Successful nonoperative management requires appropriate patient selection and the availability of resources including availability of intensive care unit beds, blood bank support, immediate operating room availability, and surgeons and interventional angiographers experienced in managing hepatic injury.

Patients who are hemodynamically stable but demonstrate extravasation from the liver on computed tomography (CT) of the abdomen have higher failure rates with nonoperative management, and these patients should undergo arteriography and possible liver embolization followed by continued observation and serial hemoglobin determination.
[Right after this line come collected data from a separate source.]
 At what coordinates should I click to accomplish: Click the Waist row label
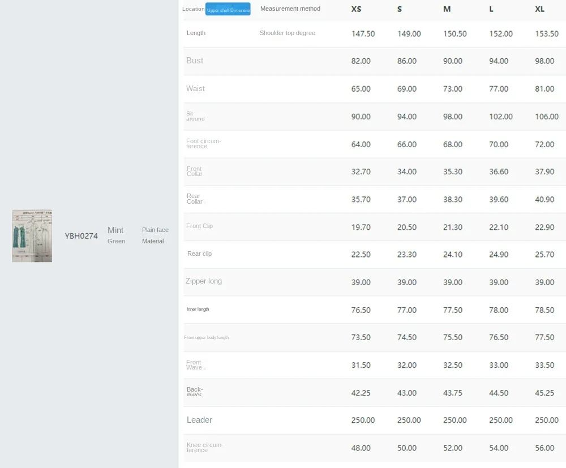pyautogui.click(x=195, y=88)
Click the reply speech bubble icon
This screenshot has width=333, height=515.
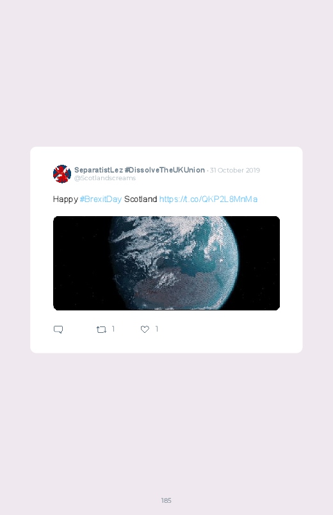[x=58, y=330]
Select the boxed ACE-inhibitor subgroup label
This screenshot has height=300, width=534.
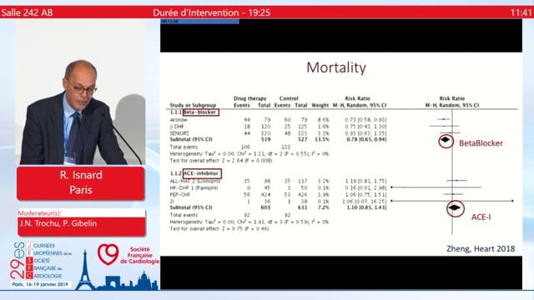click(x=202, y=173)
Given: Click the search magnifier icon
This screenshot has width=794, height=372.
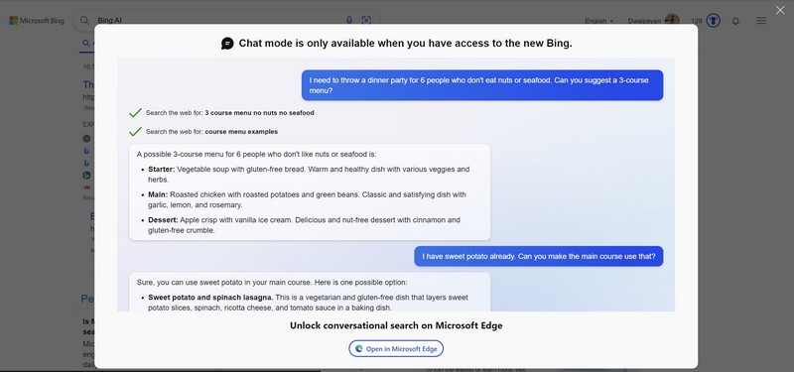Looking at the screenshot, I should (84, 20).
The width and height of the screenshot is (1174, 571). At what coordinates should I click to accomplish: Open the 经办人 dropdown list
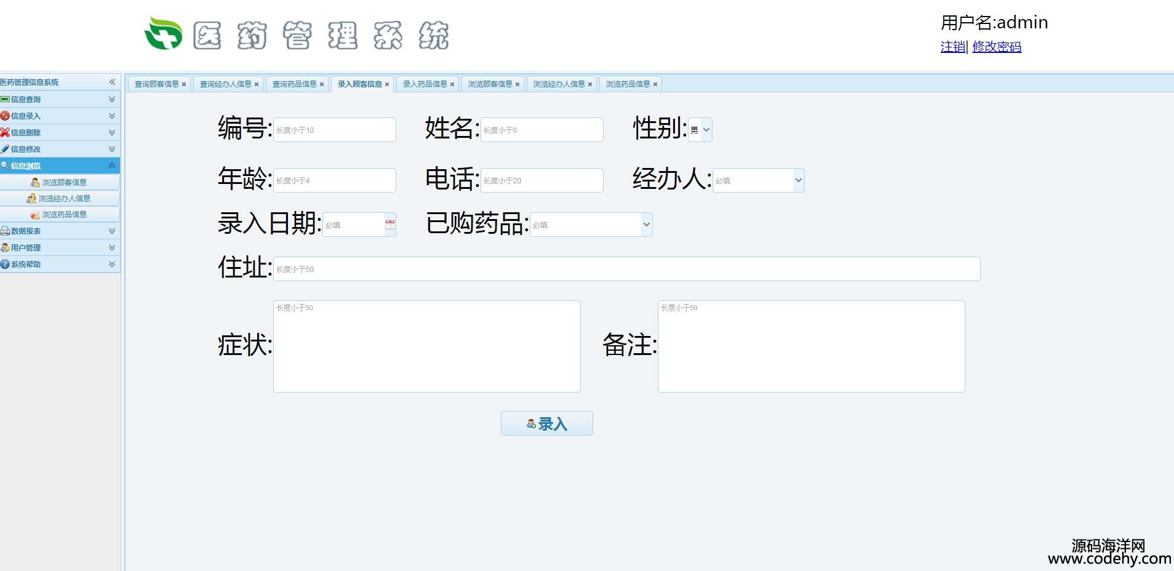pos(758,180)

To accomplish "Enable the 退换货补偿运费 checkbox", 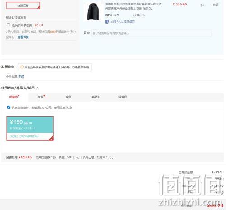I will 9,25.
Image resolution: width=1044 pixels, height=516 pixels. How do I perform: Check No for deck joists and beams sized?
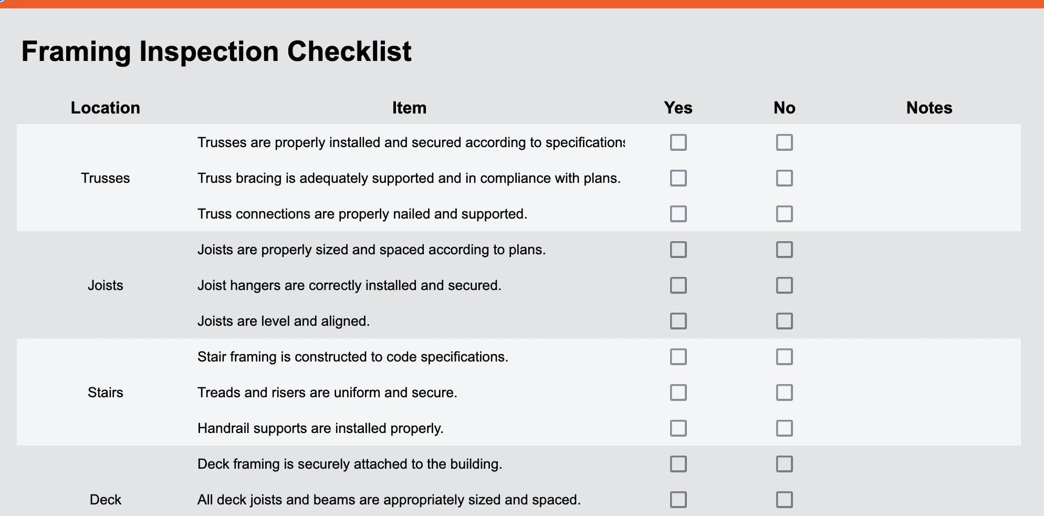(x=784, y=499)
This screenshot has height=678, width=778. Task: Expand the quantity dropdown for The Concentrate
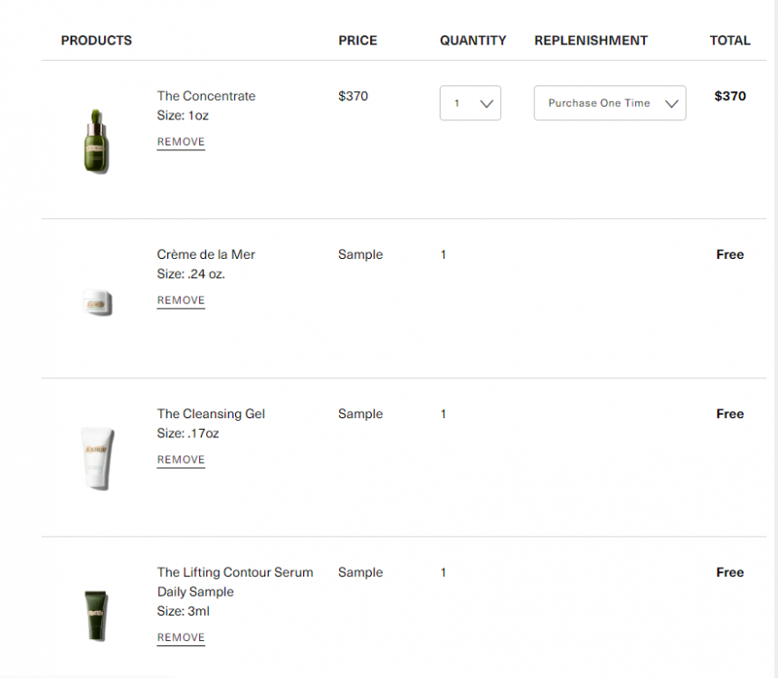pyautogui.click(x=470, y=103)
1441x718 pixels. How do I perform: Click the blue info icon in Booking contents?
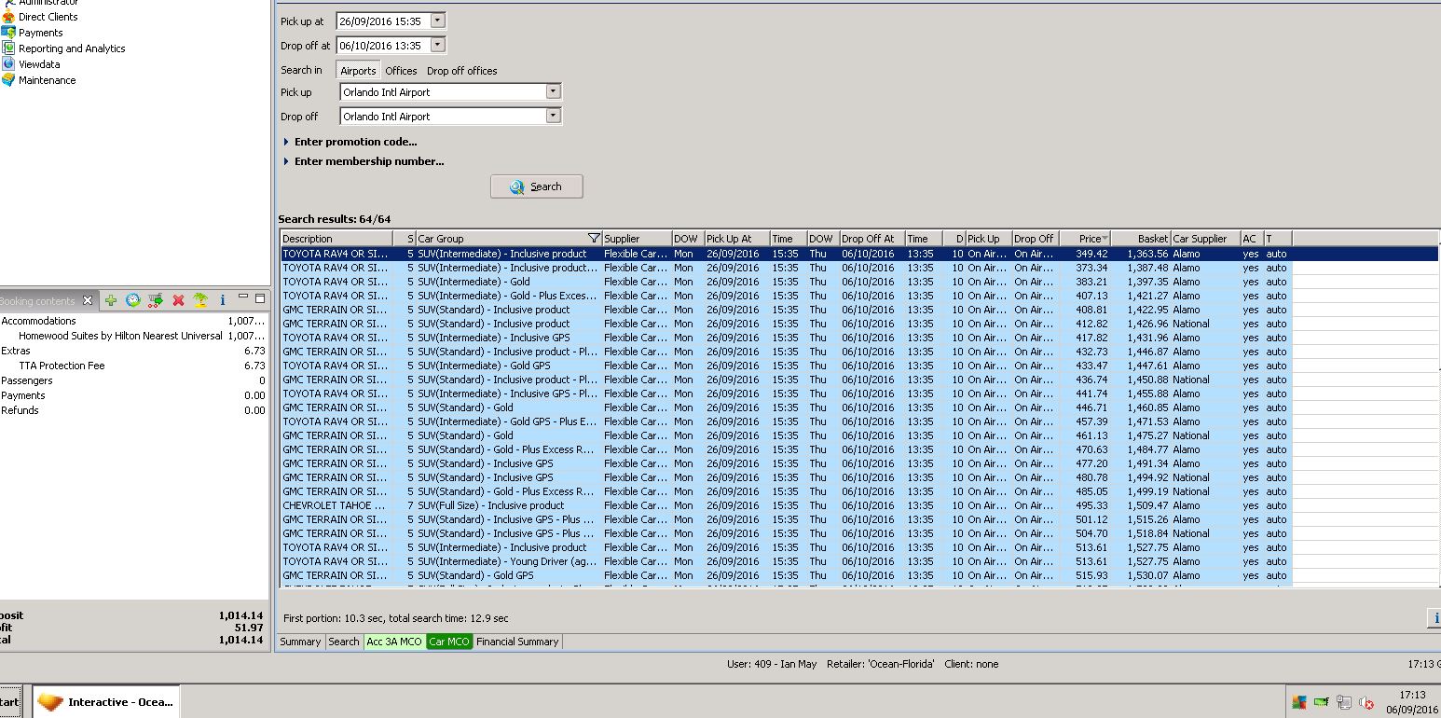223,300
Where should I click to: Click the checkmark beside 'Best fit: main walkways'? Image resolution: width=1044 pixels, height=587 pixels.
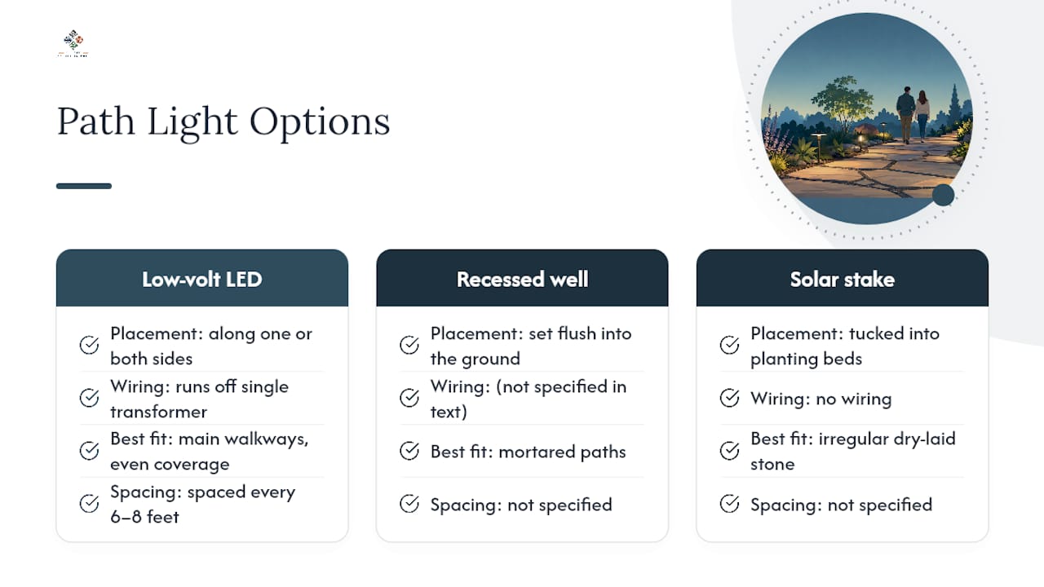point(89,451)
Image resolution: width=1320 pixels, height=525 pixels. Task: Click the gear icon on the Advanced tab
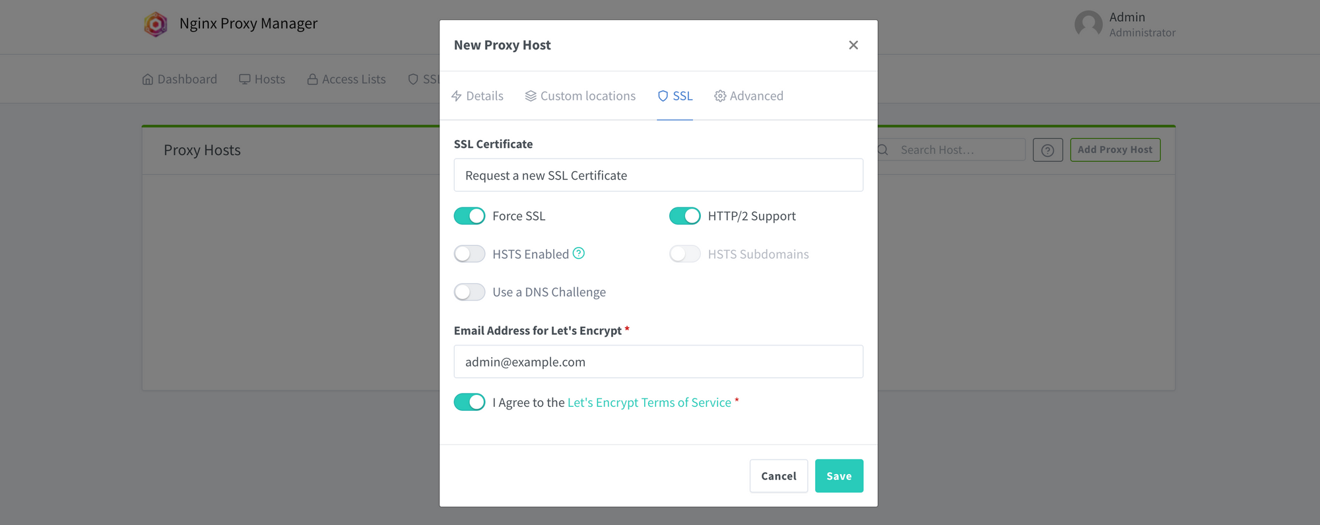tap(719, 96)
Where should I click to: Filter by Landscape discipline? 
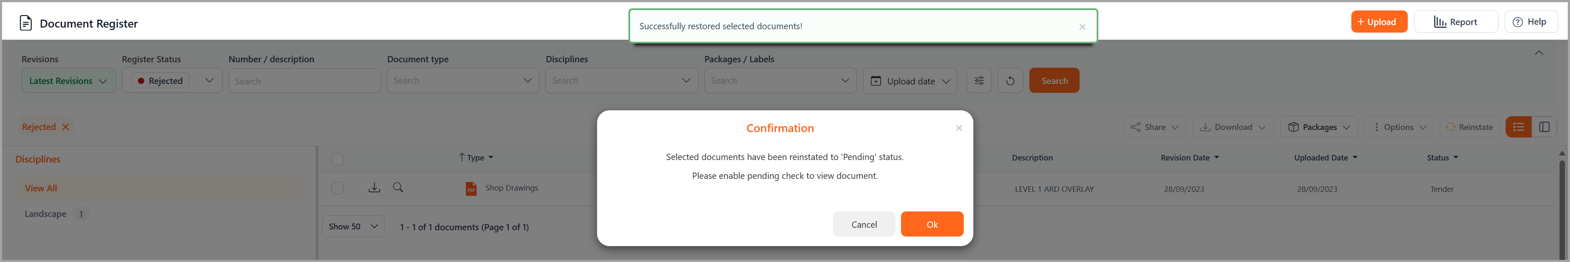tap(46, 214)
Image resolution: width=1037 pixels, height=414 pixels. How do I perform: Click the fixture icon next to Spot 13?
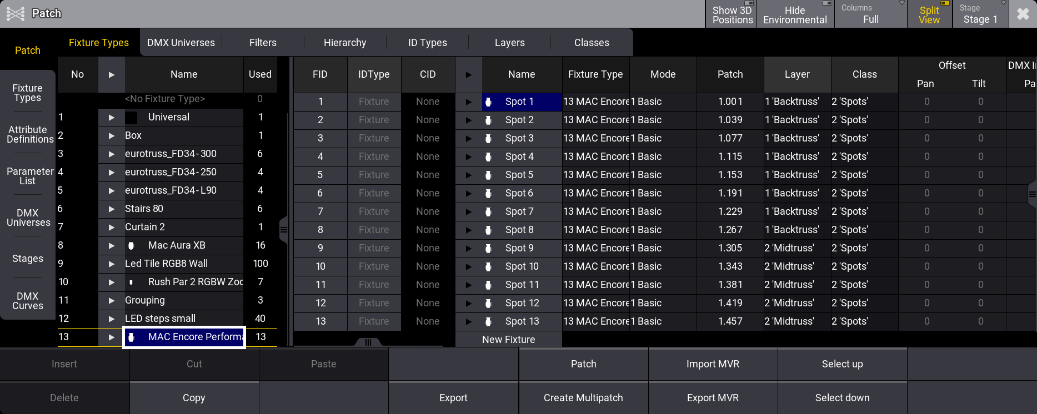tap(488, 321)
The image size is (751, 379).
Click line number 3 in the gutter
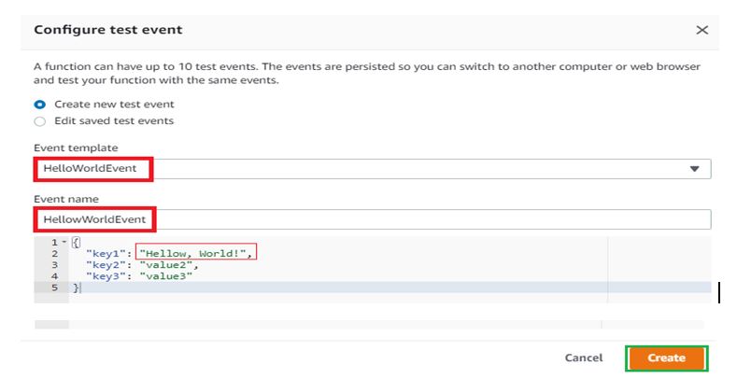tap(54, 264)
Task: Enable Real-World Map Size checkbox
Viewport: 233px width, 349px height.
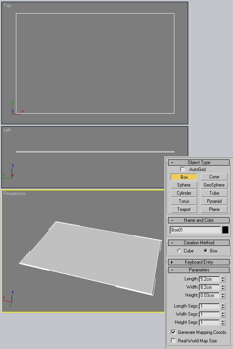Action: 174,341
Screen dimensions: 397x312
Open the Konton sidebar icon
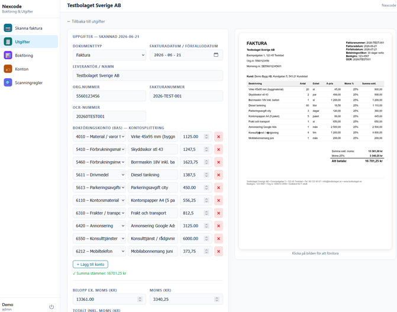8,69
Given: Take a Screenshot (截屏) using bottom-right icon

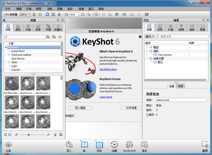Looking at the screenshot, I should [205, 145].
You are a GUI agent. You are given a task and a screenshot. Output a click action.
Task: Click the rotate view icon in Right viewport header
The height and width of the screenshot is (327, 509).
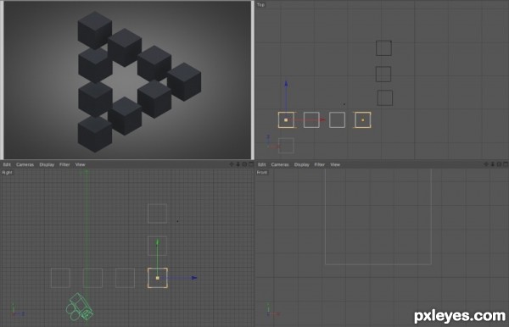click(244, 164)
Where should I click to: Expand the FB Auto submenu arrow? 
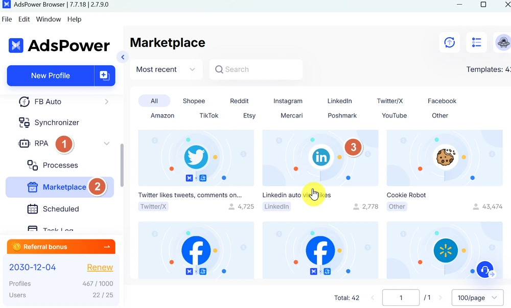click(106, 102)
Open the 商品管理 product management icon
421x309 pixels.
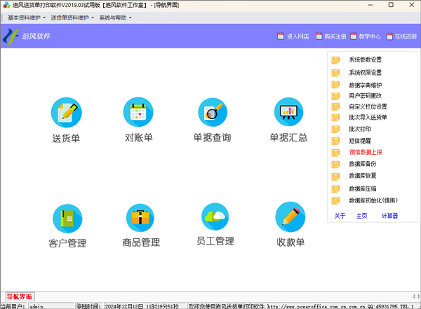pos(140,218)
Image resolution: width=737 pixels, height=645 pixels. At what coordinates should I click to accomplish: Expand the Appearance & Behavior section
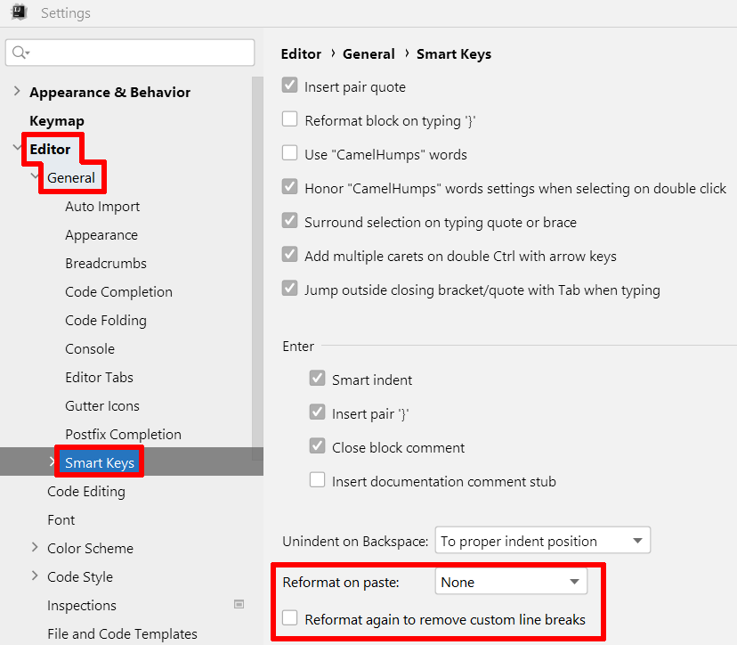(x=16, y=91)
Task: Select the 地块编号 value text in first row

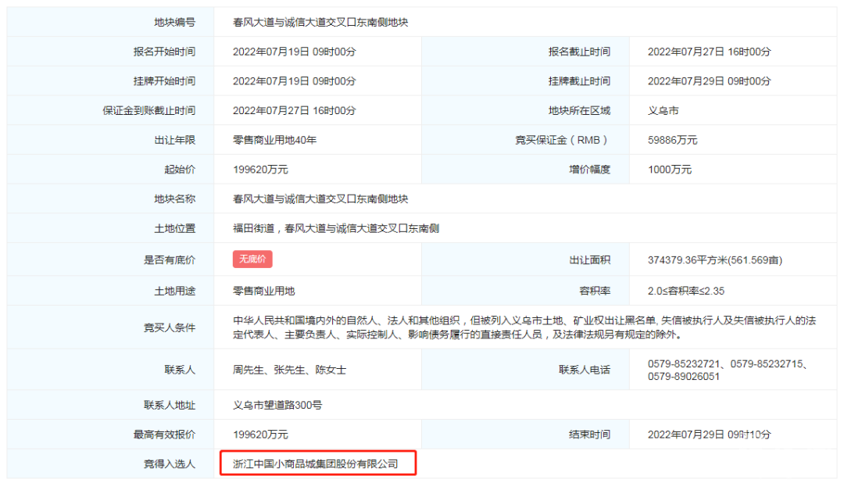Action: (320, 22)
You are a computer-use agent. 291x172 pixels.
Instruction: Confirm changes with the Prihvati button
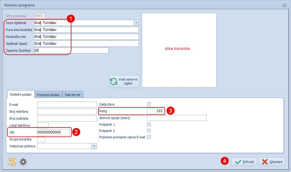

Exploratory laparotomy for trauma consists of initial control of hemorrhage by four-quadrant abdominal packing, followed by systematic inspection of all intraabdominal organs, and exploration of the retroperitoneum, if indicated. Active bleeding is managed prior to addressing gastrointestinal injury.

Control of hemorrhage from liver injury is performed initially using manual compression, portal clamping and perihepatic packing. If packing is successful at controlling bleeding, the packs can be left in place as part of a damage control strategy or an attempt at removal made. Definitive measures to control bleeding from the liver include the use of topical hemostatic agents, coagulation techniques, ligation of intraparenchymal vessels, and direct liver suturing. Low-grade injuries generally respond to conservative techniques for hemostasis.

Higher grade injuries may require hepatic artery ligation to control bleeding or debridement (resectional debridement, anatomic resection) of the liver to remove devitalized tissue. Juxtahepatic injuries (grade V) may require hepatic shunting techniques to identify and repair hepatic vein or inferior vena cava injuries; however, mortality associated with shunting remains high. Patients with devastating injuries (including avulsion) may require hepatectomy and liver transplant.]

93
Q

What is the most commonly injured segment of the duodenum in trauma patients?

A

2nd portion of duodenum

[Usually results from blunt trauma (IE crush or deceleration injury). Can also get tears at ligament of treitz.]